Illinois Parks and Recreation 13 March/April 1985


urban areas where we need them the most. On the Des Plaines River in Lake County we will be trying to find not only the best ways, but also the least expensive as well.

If wetland reconstruction turns out to be, as many of us believe it will, a cost-effective way to reduce non-point-source pollution and control flood waters, the possibilities for its future use are limitless. With a little bit of time and trouble, we could open up the hundreds of filled-in oxbows and meanders that line our rivers, cut through old dikes and levies, and selectively and strategically bring back fragments of our former wetlands to work for us.

A unique venture

The project is unique in many ways, particularly as a cooperative venture among a variety of institutions in both the public and private sectors. The Lake County Forest Preserve District, under the stewardship of President Donald Strenger, not only provided the site (valued at $1.5 million), but also has contributed three members to the Board of Wetlands Research, Inc.

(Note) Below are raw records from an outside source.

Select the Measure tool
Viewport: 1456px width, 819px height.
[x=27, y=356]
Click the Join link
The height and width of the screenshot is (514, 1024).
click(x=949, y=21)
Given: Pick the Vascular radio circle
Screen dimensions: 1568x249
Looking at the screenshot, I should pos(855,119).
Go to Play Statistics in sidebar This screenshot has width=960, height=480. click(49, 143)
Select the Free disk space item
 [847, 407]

Robert Depke, chairman of the forest preserve's Development and Planning Committee and a board member of Wetlands Research, Inc., stressed the significance of the project to the district's strong land restoration commitment. With its implementation, the district will have accomplished the native landscape restoration of a 1,400 acre, four-mile-long contiguous stretch of the Des Plaines River Valley.

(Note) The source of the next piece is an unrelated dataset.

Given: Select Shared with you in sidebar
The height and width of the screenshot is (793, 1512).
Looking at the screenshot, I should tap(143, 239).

The Open Lands Project, which provides the other four board members, is a pioneer in the public acquisition of open space. Its accomplishments include the recent federal designation of the I&M Canal as a National Heritage Corridor.

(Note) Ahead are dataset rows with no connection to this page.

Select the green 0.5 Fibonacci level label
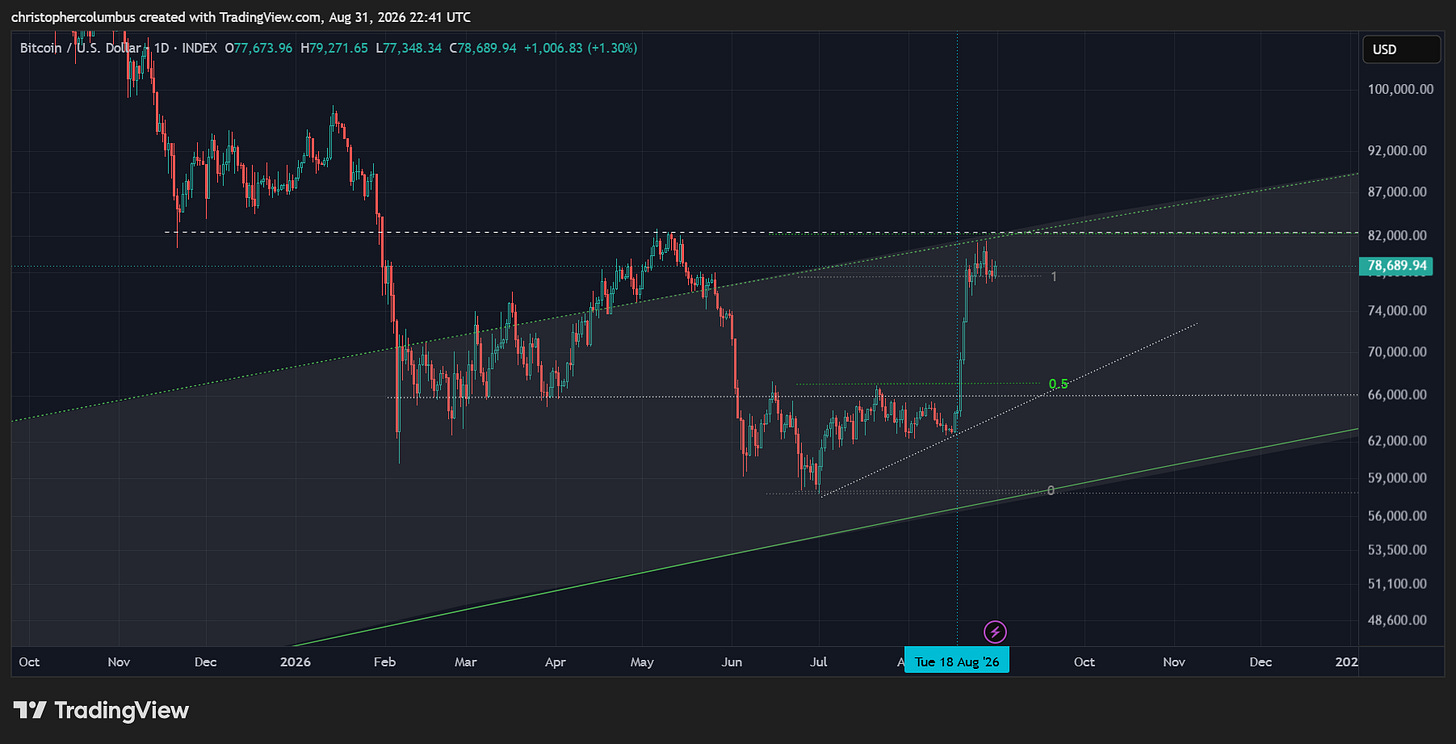Viewport: 1456px width, 744px height. (x=1058, y=384)
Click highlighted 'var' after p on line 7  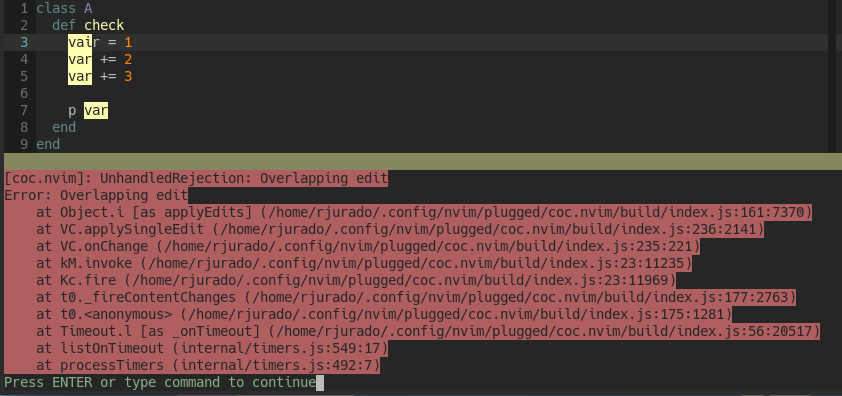[x=96, y=111]
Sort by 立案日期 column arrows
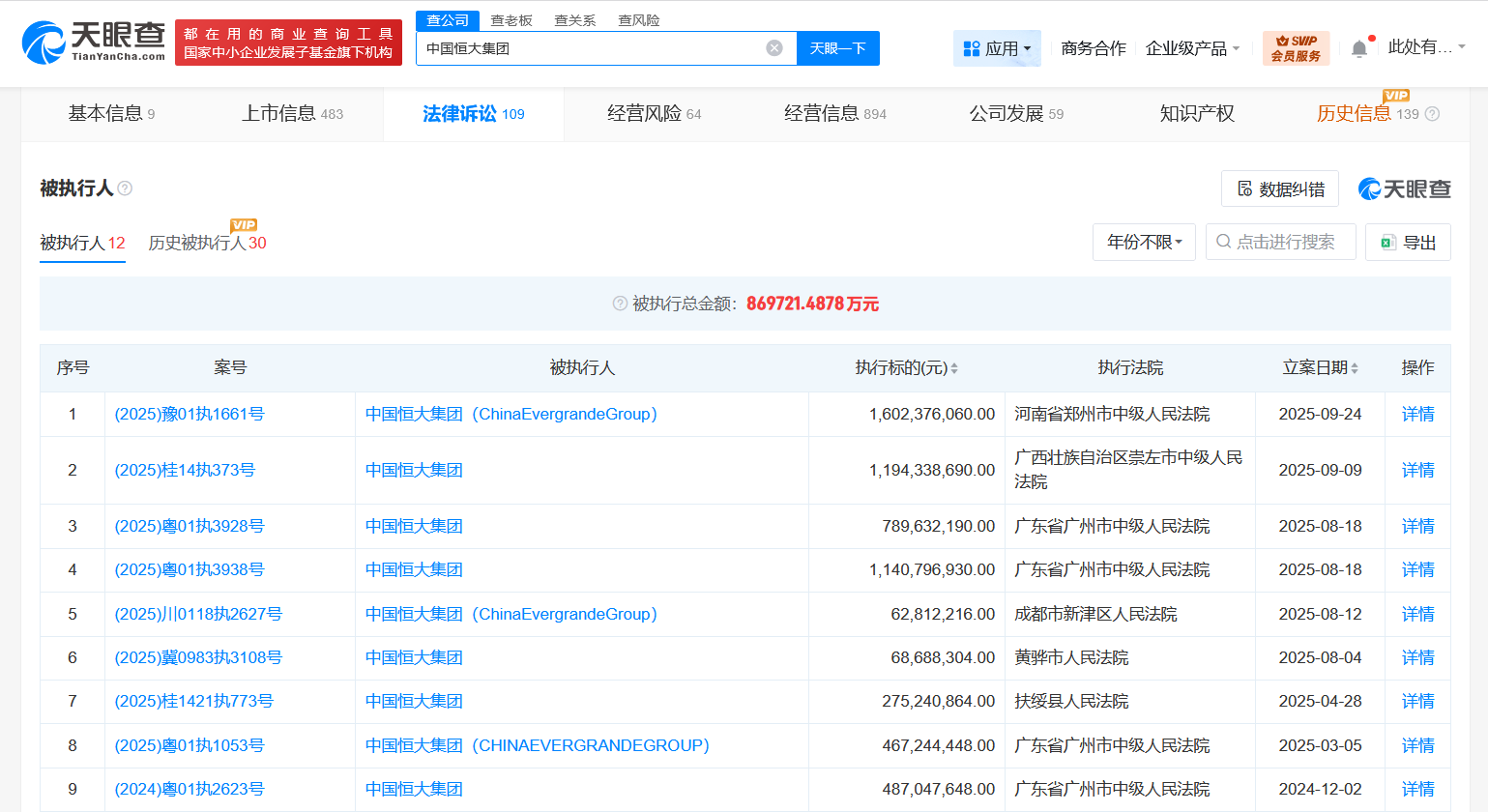The width and height of the screenshot is (1488, 812). pos(1355,368)

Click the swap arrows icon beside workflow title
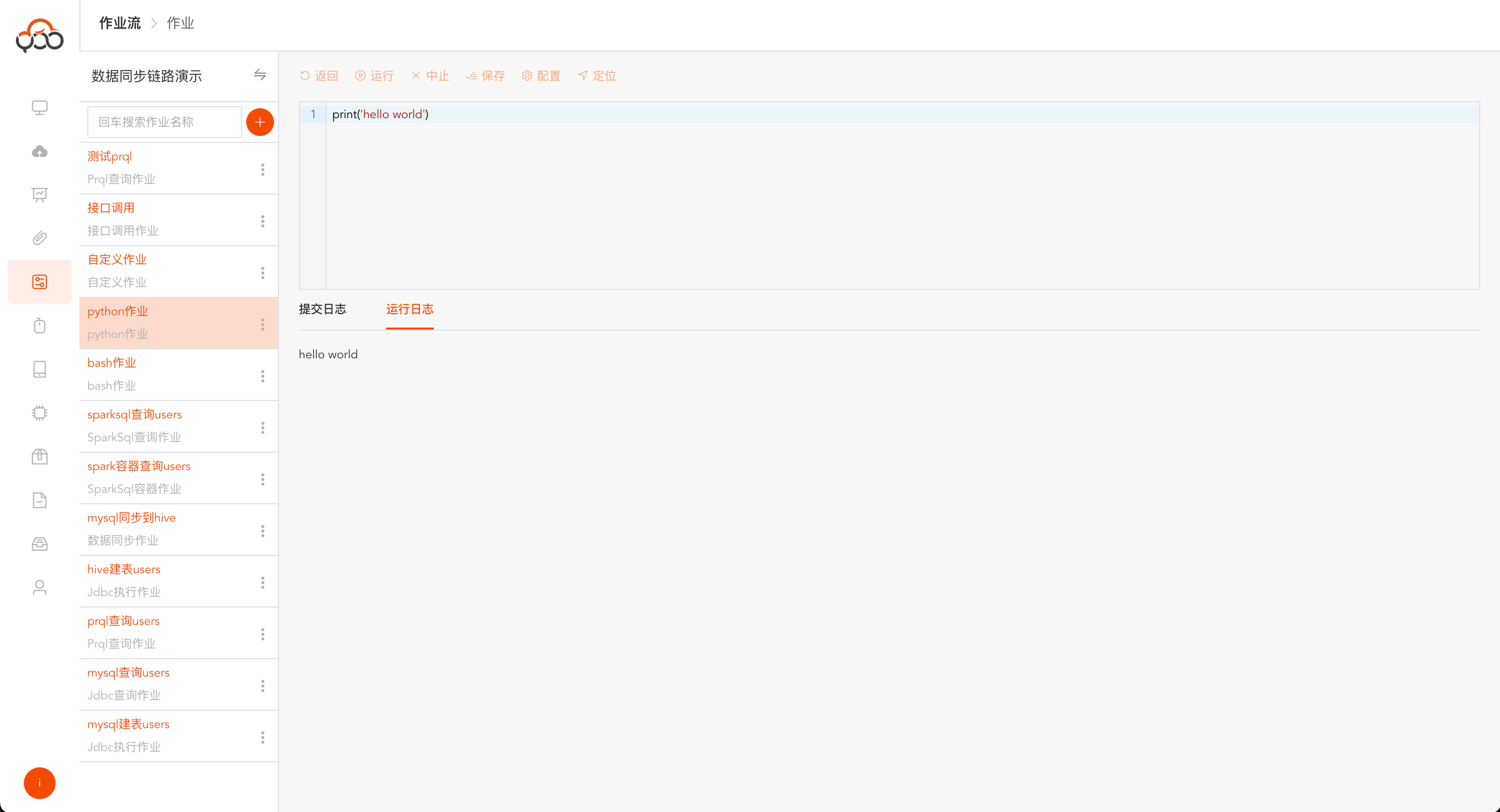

State agencies have played an important role. The Illinois Department of Energy and Natural Resources (ENR) provided an early grant which produced the feasibility study in May, 1982. It was authored by Dr. Donald Hey, a hydrologist, who is the project's director. Other State agencies, including the Scientific Surveys, will play an important role in the research activities.

The U.S. Department of the Interior, the first but hopefully not the last federal agency to become involved, is the administrator of a half-million dollar grant for research and design. Many members of the Illinois Congressional delegation, including Sen. Alan Dixon (D) and Reps. Phil Crane (R-12), Sidney Yates (D-9) and John Porter (R-10), gave their strong support to the congressional appropriation which made this grant possible. Former Sen. Charles Percy (R) was also a proponent of the project.


Illinois Parks and Recreation 14 March/April 1985


Funding the project

Public agencies are expected to provide two-thirds of the funding for the project, mainly for the design and research activities. Private corporations and foundations will provide the remaining funds necessary for the actual project? construction. Many private sponsors have also come forth with support. Atlantic Richfield Foundation, for example, has been an early and committed supporter of the project. Prominent businessman and conservationist Gaylord Donnelley has been an impressive contributor.

Fund raising is far from over. Our immediate efforts are to identify corporations throughout Illinois whose interest in the environment is accompanied by the manufacture of, or access to, the kind of heavy equipment appropriate to grading and excavating the site. A wide range of business and foundation executives have shown an interest in the project as an innovative approach to solving environmental problems.

Site design, inventory and research plans are being developed this spring, and we expect to begin major construction activities in the summer. Planting will begin in the fall. The remainder of the construction and planting will be accomplished in the spring and summer of 1986. For the next two or three years, monitoring and research will be carried on, with project completion scheduled for 1990.

The Lake County Forest Preserve District will continue to maintain the project site. Greater metropolitan Chicago residents will enjoy the rich scenic beauty of Illinois' restored savannas, prairies and wetlands along the Des Plaines River Valley for years to come.